Before you enroll, you need your Medicare card. The card displays your 11-character Medicare Beneficiary Identifier (MBI), a mix of numbers and uppercase letters.17Centers for Medicare & Medicaid Services. Understanding the Medicare Beneficiary Identifier (MBI) Format You also need to know the effective dates of your Part A and Part B coverage, which appear on the card, and confirm that your home address falls within the plan’s service area.

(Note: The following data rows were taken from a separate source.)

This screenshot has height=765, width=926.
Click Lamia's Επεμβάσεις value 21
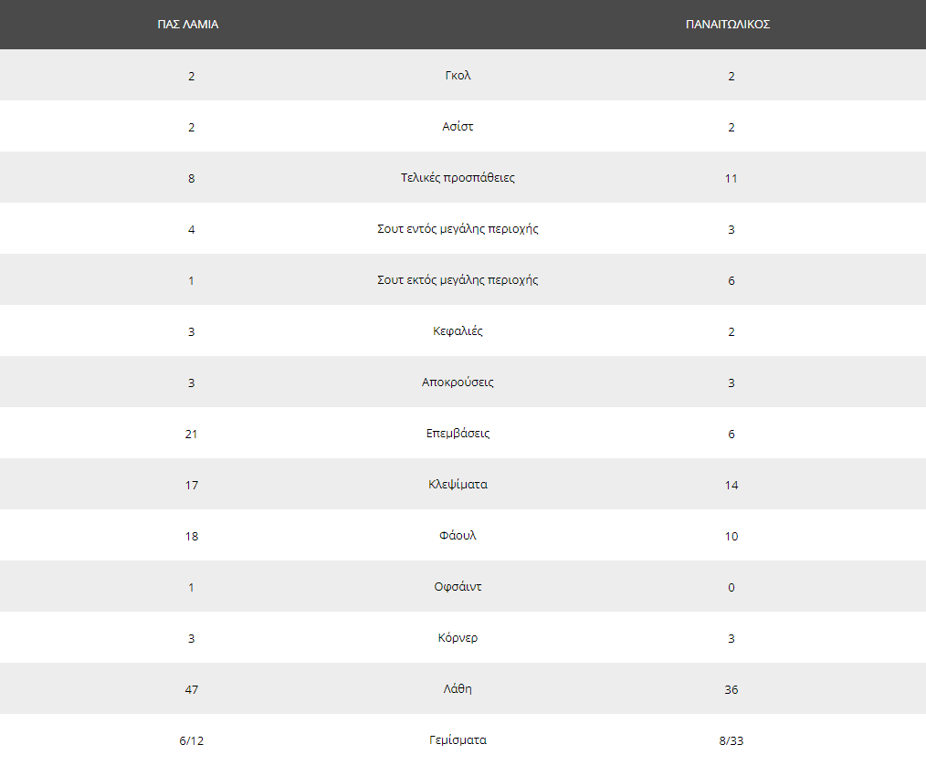point(192,434)
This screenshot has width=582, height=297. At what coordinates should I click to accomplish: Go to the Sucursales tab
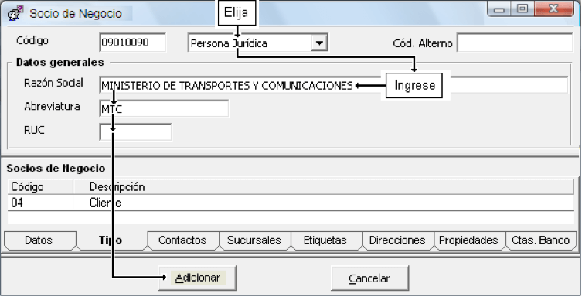tap(254, 241)
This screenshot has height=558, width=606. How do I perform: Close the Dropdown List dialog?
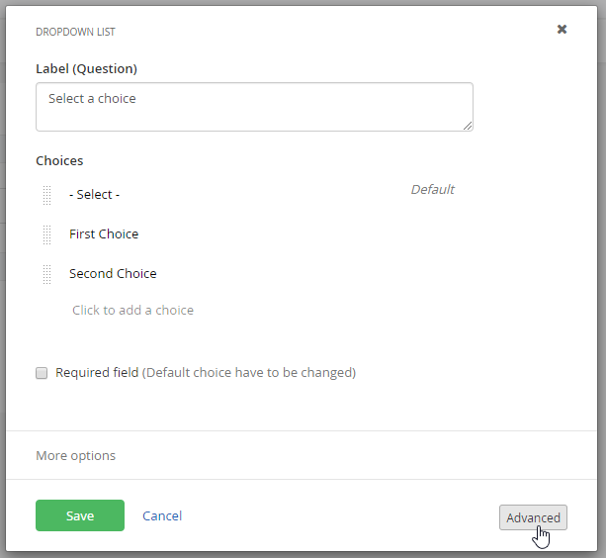(562, 30)
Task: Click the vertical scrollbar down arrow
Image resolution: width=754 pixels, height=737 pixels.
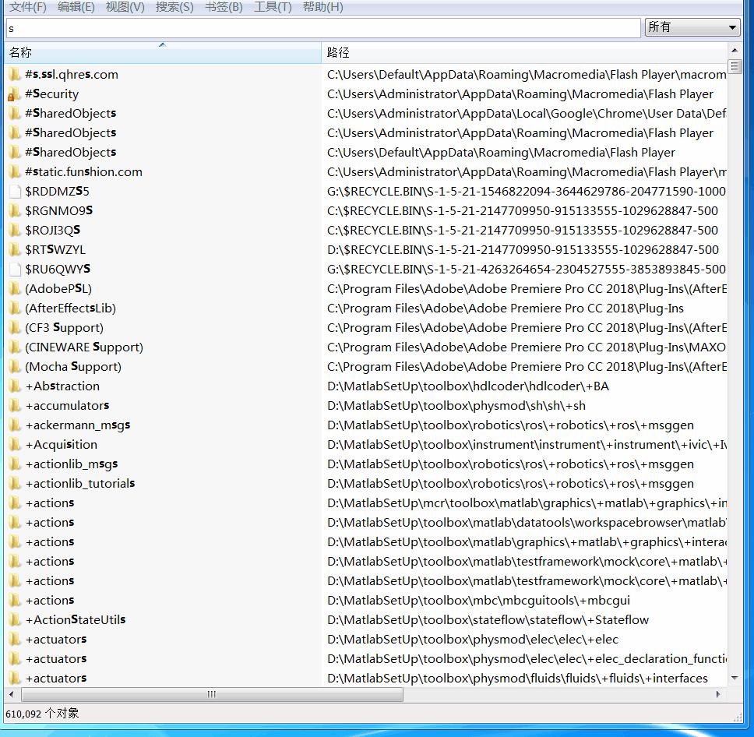Action: (734, 679)
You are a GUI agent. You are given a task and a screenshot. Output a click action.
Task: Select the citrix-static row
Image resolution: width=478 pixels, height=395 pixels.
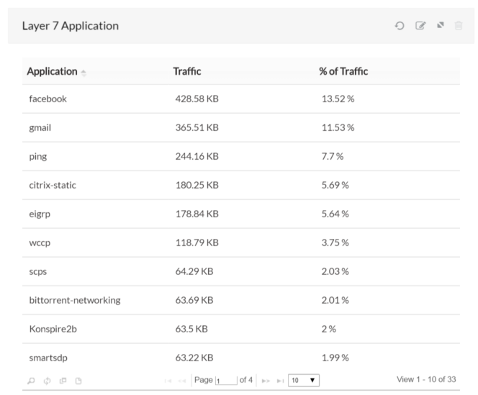[53, 186]
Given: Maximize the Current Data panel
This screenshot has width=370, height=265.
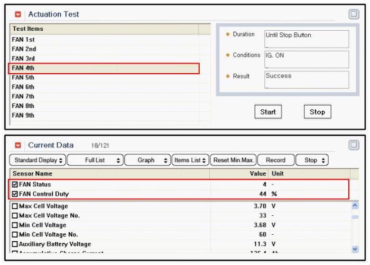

Once you have that information, you can enroll through any of these methods:

  • Online: Use the Plan Finder tool at Medicare.gov/plan-compare to search for plans in your area, compare benefits, and click “Enroll” on the plan you choose.
  • By phone: Call the plan directly or call 1-800-MEDICARE (1-800-633-4227).
  • By mail: Request a paper enrollment form from the plan, fill it out, and mail it back before your enrollment period ends.15Medicare. Joining a Plan

After the plan processes your enrollment, you receive a new insurance ID card by mail. That card — not your original Medicare card — is what you present at doctor visits, hospitals, and pharmacies for covered services.

Comparing Plans With Star Ratings

CMS publishes annual Star Ratings for every Medicare Advantage plan on a one-to-five-star scale. These ratings measure quality across several categories, including clinical outcomes, how well the plan manages chronic conditions, member satisfaction, and the accuracy of benefit administration.18Electronic Code of Federal Regulations. 42 CFR 422.162 – Medicare Advantage Quality Rating System Plans with higher ratings receive bonus payments from CMS, which they often use to offer richer benefits or lower premiums.

Star Ratings are displayed alongside each plan on the Medicare Plan Finder at Medicare.gov. When comparing plans, look at the overall rating as well as the Part C summary rating (medical care quality) and, if the plan includes drug coverage, the Part D summary rating (prescription drug quality). A plan rated four or five stars consistently delivers better care and member experience than lower-rated alternatives.